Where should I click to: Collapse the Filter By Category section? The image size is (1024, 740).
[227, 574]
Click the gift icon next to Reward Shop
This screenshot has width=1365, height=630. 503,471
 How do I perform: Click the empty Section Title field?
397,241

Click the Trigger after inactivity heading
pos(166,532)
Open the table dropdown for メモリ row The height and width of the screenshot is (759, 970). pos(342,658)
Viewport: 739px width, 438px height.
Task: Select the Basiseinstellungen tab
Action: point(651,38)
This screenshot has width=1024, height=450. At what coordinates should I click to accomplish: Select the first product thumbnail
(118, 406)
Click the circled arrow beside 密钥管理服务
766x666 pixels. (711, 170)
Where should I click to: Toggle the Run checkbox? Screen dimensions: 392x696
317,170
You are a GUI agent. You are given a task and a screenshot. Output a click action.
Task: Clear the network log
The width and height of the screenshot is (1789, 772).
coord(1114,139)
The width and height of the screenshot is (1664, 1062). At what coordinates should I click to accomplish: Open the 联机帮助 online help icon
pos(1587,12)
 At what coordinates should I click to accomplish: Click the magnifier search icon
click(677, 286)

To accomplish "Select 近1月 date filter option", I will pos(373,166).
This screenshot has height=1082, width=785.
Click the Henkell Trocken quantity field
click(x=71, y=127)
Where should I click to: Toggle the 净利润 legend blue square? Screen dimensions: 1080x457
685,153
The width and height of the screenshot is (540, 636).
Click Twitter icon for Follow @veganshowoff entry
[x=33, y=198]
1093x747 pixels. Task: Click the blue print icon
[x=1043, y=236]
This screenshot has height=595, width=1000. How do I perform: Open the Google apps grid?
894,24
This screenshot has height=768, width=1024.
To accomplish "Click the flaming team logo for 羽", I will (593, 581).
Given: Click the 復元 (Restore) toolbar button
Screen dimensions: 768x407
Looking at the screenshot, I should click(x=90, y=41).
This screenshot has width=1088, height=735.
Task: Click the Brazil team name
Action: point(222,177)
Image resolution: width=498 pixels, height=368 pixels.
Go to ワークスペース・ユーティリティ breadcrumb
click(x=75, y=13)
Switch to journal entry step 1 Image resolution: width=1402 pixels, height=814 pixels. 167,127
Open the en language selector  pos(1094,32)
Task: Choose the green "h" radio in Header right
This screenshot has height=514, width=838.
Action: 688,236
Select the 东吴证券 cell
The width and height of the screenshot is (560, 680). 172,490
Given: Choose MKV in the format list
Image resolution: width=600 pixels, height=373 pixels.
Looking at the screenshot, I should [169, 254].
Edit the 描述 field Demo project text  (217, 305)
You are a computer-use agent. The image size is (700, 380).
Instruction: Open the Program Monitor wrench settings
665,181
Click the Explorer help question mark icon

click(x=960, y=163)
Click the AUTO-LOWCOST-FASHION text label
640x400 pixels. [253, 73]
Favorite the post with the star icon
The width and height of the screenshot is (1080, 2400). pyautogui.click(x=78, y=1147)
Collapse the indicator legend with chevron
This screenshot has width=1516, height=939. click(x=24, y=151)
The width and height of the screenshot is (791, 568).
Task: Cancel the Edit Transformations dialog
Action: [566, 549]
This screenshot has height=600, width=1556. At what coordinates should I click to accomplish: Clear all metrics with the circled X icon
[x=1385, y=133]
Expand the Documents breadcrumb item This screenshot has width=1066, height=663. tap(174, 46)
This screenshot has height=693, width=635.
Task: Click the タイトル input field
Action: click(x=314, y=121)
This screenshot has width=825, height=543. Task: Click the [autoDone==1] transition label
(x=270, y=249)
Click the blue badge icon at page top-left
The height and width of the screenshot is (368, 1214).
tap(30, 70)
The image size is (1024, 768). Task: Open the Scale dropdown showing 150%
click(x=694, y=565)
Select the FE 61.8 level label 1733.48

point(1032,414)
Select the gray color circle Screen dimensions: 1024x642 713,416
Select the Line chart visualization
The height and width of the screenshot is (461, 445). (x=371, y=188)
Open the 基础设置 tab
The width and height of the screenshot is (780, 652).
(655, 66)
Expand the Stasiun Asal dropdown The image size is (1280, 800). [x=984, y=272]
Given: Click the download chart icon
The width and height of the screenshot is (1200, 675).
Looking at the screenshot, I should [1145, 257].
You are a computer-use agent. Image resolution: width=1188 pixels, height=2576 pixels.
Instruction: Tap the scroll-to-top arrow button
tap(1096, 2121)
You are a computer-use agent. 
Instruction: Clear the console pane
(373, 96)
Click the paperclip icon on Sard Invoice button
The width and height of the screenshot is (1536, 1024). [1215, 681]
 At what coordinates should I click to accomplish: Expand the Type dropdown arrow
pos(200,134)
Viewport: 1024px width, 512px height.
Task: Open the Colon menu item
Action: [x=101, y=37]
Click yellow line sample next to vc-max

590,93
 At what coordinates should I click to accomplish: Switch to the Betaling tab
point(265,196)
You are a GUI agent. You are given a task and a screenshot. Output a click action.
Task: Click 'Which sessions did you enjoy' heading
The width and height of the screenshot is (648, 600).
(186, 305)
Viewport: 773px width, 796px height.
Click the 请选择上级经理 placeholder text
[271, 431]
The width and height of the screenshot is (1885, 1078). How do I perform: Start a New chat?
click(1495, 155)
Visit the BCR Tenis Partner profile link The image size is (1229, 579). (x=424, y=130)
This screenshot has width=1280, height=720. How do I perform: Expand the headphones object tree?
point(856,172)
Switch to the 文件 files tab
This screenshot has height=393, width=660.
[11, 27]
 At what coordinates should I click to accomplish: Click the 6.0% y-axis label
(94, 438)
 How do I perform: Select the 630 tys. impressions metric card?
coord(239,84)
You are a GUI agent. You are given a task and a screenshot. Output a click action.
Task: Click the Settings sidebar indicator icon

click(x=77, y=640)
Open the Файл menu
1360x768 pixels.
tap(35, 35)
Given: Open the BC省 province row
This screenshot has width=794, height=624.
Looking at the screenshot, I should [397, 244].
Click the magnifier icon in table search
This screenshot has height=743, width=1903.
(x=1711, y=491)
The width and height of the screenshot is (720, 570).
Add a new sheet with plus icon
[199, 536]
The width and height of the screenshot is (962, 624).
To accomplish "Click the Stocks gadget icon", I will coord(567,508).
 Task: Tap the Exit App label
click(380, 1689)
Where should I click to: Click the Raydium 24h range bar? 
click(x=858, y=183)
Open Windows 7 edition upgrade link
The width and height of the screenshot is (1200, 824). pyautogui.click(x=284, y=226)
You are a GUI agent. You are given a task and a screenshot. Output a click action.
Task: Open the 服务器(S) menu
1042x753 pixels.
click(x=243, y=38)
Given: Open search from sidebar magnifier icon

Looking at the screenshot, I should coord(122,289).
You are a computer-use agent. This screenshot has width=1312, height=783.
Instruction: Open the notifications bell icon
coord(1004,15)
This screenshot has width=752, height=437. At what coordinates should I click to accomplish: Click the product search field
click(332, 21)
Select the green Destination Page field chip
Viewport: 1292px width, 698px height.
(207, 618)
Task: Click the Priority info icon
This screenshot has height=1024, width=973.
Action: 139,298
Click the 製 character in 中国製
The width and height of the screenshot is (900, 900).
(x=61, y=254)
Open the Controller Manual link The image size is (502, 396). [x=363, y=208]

> [Required action]: Look over the entries above. Copy every line that contains the word "Choose".

> [Output]:
Task: Choose the green "h" radio in Header right
Given: Choose MKV in the format list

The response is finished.